市女笠 紫式部:「めぐり逢ひて見しやそれともわかぬ間に 雲がくれにし夜半の月かな」のストーリー

(57番)めぐり逢ひて見しやそれともわかぬ間に 雲がくれにし夜半(よは)の月かな
 あなたはこの夜半の月のように、めぐり逢って見たかどうかも見分けがつかない間に雲に隠れていなくなってしまった。



 作者紫式部とその幼友だちとの再会を題材としています。諸説ではこの友人が訪ねてきたという設定です。当時宮中にいた女房が、しかも夜に外出することなどめったになかったので、当然と言えますが、外で再会したというのも風情がありそうです。どちらにしても、月明かり程度の明るさでは、人の顔の区別も実際につきにくかったことでしょう。
 この歌にヒントを得て、こういうおとぎ話はどうでしょうか。この絵の主役は、月夜に幼友だちと出会うことになっていたようですが、しかしその人は逢ったとたん、あっという間に消えてしまいました。実はその〝友だち〟の正体というのは、一匹のキツネであり、友人との再会を果たしたいという彼女の願いをかなえるために、ほんの一瞬その友人に化けてやったのでした。こんな感じなら、「狐につままれる」のも悪くはありません。
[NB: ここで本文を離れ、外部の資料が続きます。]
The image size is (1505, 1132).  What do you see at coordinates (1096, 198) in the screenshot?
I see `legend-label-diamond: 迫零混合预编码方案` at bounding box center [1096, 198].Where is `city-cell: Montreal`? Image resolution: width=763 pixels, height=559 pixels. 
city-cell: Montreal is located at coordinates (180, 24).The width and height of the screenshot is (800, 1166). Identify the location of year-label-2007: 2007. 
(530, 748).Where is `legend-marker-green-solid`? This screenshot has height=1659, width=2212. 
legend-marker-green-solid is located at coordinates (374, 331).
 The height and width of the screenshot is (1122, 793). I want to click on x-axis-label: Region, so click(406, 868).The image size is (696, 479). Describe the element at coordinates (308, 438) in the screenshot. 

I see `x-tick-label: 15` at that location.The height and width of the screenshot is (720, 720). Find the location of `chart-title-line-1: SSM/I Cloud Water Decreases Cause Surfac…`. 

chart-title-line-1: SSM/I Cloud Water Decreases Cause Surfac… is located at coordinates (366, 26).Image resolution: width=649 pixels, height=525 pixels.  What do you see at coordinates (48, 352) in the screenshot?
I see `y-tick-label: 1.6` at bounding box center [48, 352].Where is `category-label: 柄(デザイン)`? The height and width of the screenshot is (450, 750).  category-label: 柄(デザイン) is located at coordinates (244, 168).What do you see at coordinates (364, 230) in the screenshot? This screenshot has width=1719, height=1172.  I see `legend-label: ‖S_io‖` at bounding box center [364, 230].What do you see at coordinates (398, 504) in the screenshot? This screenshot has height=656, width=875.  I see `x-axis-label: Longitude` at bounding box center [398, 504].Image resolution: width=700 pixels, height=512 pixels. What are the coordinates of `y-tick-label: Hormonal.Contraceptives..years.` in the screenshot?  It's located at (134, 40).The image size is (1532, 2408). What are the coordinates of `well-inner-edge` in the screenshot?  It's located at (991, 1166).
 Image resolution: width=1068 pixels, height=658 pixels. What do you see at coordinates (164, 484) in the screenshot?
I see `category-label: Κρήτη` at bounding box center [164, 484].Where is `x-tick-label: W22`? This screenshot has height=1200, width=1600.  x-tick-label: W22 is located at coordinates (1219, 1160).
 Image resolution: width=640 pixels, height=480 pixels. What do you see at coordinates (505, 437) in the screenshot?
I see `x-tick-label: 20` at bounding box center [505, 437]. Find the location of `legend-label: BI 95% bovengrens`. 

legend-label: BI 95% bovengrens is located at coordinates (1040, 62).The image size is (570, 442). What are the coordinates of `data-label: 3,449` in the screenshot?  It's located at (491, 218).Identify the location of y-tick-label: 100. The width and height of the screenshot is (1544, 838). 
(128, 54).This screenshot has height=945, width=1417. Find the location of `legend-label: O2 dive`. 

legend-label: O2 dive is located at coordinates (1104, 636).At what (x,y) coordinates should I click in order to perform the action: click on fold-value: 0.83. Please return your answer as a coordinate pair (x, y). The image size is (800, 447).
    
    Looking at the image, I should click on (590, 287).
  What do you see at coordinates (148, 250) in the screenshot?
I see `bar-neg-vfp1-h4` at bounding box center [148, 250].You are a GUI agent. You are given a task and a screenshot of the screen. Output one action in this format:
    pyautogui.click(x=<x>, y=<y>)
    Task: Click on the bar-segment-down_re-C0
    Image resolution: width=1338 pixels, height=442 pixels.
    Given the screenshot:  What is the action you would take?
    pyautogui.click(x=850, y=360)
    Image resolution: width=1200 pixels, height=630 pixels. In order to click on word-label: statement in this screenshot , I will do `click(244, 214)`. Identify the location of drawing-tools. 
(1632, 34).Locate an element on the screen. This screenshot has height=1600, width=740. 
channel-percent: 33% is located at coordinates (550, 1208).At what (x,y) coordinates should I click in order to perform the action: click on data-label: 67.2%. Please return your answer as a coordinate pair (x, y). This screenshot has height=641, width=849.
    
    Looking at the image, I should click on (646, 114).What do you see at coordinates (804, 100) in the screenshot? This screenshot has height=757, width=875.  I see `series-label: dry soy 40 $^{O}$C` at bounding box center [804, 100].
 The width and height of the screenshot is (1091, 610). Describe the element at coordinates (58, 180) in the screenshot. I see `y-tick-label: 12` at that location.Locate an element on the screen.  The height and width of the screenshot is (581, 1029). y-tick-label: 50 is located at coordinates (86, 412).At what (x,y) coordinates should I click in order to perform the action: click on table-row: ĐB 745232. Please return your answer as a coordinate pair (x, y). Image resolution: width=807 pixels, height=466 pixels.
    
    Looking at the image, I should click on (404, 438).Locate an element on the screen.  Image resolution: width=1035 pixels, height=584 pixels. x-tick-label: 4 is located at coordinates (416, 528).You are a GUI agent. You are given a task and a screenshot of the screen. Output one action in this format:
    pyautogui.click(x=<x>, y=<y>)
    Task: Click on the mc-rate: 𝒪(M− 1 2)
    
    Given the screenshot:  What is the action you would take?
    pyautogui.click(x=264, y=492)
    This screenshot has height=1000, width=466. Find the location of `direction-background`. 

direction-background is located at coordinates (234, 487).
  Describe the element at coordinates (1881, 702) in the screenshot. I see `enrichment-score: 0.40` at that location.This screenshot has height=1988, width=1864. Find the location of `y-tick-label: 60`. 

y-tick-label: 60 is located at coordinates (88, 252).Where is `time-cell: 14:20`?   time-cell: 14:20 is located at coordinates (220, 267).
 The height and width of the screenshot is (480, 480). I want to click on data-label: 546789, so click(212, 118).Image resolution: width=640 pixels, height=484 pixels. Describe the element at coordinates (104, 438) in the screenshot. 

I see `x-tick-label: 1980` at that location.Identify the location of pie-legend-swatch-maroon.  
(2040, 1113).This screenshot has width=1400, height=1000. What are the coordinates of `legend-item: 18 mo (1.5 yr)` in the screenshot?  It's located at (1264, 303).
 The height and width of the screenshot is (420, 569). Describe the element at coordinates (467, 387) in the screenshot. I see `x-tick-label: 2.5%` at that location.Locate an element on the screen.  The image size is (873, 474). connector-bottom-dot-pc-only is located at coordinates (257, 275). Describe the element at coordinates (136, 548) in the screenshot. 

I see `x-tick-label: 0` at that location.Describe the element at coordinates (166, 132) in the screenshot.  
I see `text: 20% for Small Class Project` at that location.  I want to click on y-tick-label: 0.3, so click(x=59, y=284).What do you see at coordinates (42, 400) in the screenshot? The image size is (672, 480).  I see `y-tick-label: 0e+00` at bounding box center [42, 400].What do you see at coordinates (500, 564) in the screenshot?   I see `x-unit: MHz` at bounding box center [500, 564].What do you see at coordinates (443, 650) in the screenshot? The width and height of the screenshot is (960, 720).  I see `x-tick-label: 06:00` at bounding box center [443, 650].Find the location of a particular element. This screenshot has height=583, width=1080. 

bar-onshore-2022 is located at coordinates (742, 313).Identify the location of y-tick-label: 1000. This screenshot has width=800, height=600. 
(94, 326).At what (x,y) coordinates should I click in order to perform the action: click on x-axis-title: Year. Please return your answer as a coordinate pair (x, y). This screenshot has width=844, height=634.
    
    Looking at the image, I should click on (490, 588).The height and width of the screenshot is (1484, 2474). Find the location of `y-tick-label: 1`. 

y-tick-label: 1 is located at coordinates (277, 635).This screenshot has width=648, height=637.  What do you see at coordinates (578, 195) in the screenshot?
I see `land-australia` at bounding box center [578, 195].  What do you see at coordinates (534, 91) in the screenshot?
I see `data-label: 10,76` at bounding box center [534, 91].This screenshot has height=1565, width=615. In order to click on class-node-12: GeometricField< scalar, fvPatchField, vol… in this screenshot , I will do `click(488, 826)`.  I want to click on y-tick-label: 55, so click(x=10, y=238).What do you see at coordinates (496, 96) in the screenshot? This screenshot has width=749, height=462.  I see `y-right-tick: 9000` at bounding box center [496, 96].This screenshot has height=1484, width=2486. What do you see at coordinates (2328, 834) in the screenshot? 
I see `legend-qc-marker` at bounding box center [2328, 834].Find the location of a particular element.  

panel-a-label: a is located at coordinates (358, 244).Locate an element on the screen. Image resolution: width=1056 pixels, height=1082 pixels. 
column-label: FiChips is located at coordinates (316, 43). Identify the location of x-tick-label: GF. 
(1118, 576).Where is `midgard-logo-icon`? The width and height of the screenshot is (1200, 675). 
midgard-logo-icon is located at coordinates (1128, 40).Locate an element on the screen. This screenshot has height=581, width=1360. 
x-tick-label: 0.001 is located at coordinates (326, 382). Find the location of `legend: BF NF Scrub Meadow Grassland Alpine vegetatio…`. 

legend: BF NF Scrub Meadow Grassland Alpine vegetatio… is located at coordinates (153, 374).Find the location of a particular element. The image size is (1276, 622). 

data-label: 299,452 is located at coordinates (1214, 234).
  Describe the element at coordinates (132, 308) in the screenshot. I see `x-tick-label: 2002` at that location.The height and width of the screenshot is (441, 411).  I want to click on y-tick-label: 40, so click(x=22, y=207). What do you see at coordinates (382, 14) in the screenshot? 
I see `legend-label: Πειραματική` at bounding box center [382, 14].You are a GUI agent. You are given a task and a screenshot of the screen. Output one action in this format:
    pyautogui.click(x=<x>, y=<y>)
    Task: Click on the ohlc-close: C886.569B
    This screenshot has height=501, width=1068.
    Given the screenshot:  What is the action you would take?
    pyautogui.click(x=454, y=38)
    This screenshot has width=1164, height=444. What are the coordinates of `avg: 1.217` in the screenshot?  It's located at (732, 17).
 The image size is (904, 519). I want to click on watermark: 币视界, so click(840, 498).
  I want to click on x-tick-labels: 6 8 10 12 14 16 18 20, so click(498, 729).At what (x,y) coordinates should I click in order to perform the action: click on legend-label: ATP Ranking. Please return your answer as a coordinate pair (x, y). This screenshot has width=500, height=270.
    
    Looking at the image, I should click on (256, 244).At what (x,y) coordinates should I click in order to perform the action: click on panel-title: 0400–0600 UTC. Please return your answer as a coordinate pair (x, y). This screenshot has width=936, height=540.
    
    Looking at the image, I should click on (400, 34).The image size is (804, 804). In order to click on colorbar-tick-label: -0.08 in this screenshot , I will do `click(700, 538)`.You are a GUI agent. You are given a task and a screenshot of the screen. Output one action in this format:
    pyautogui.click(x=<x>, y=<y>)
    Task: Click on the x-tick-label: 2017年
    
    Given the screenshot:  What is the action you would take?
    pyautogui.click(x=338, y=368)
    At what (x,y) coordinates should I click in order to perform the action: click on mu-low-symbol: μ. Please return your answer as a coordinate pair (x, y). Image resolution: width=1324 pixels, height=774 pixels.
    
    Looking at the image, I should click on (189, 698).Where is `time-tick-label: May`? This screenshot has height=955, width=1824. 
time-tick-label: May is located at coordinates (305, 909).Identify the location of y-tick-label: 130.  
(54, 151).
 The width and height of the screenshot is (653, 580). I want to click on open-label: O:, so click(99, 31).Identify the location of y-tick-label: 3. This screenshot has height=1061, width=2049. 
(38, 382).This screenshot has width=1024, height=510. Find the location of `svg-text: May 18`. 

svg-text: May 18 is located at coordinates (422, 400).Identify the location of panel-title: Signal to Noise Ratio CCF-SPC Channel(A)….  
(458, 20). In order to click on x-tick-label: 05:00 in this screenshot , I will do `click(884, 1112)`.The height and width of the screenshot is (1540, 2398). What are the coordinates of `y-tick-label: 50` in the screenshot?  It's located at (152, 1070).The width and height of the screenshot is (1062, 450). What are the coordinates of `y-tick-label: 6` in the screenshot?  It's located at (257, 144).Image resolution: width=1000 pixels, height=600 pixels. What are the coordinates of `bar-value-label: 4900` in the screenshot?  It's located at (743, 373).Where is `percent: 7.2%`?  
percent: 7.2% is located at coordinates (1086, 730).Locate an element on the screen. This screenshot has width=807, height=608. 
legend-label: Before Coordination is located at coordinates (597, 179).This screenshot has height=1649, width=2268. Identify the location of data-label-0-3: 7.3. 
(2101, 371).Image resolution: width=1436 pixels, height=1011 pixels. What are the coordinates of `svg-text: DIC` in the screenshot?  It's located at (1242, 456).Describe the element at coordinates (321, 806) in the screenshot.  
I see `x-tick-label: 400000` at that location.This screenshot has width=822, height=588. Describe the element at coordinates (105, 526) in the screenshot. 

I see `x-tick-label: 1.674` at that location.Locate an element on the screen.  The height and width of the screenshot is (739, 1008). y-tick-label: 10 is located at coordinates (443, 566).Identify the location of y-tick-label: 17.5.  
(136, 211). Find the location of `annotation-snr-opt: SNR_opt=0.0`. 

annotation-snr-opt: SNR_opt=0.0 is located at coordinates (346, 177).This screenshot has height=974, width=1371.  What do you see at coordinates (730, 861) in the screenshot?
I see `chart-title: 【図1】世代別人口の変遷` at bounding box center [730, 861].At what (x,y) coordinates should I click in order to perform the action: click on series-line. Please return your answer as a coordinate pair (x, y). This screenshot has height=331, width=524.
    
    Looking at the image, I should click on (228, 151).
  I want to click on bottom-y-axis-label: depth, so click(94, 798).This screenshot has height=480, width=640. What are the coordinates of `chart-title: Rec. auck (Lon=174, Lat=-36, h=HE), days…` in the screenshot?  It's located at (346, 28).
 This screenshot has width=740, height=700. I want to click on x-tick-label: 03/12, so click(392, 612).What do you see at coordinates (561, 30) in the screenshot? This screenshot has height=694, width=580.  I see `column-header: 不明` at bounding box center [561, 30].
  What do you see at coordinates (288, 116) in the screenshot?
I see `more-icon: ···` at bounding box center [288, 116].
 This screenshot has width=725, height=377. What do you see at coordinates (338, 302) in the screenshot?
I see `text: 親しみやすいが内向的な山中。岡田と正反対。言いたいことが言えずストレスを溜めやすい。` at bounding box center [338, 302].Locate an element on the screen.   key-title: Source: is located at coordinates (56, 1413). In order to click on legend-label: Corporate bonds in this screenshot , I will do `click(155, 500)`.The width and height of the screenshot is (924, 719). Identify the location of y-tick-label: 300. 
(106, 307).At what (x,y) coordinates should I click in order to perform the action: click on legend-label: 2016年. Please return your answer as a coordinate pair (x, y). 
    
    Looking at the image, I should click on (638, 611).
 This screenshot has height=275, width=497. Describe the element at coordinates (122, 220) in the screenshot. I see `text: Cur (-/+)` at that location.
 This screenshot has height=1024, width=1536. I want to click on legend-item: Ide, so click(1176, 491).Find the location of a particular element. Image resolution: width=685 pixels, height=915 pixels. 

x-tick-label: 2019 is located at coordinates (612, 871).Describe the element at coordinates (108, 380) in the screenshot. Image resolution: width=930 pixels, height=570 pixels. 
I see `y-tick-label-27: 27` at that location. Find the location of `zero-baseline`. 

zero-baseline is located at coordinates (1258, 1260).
 ところで「雲がくれ」で連想するのは、『源氏物語』の「雲隠」の帖(タイトルだけで本文が何もなく、ここで光源氏の死が暗示されている)です。そこで、この「雲がくれ」を「死」ととると、「久しぶりに会った友人がそのあと突然逝ってしまった」という意味にもなるかもしれません。えっ曲解にもほどがあるって(笑い)。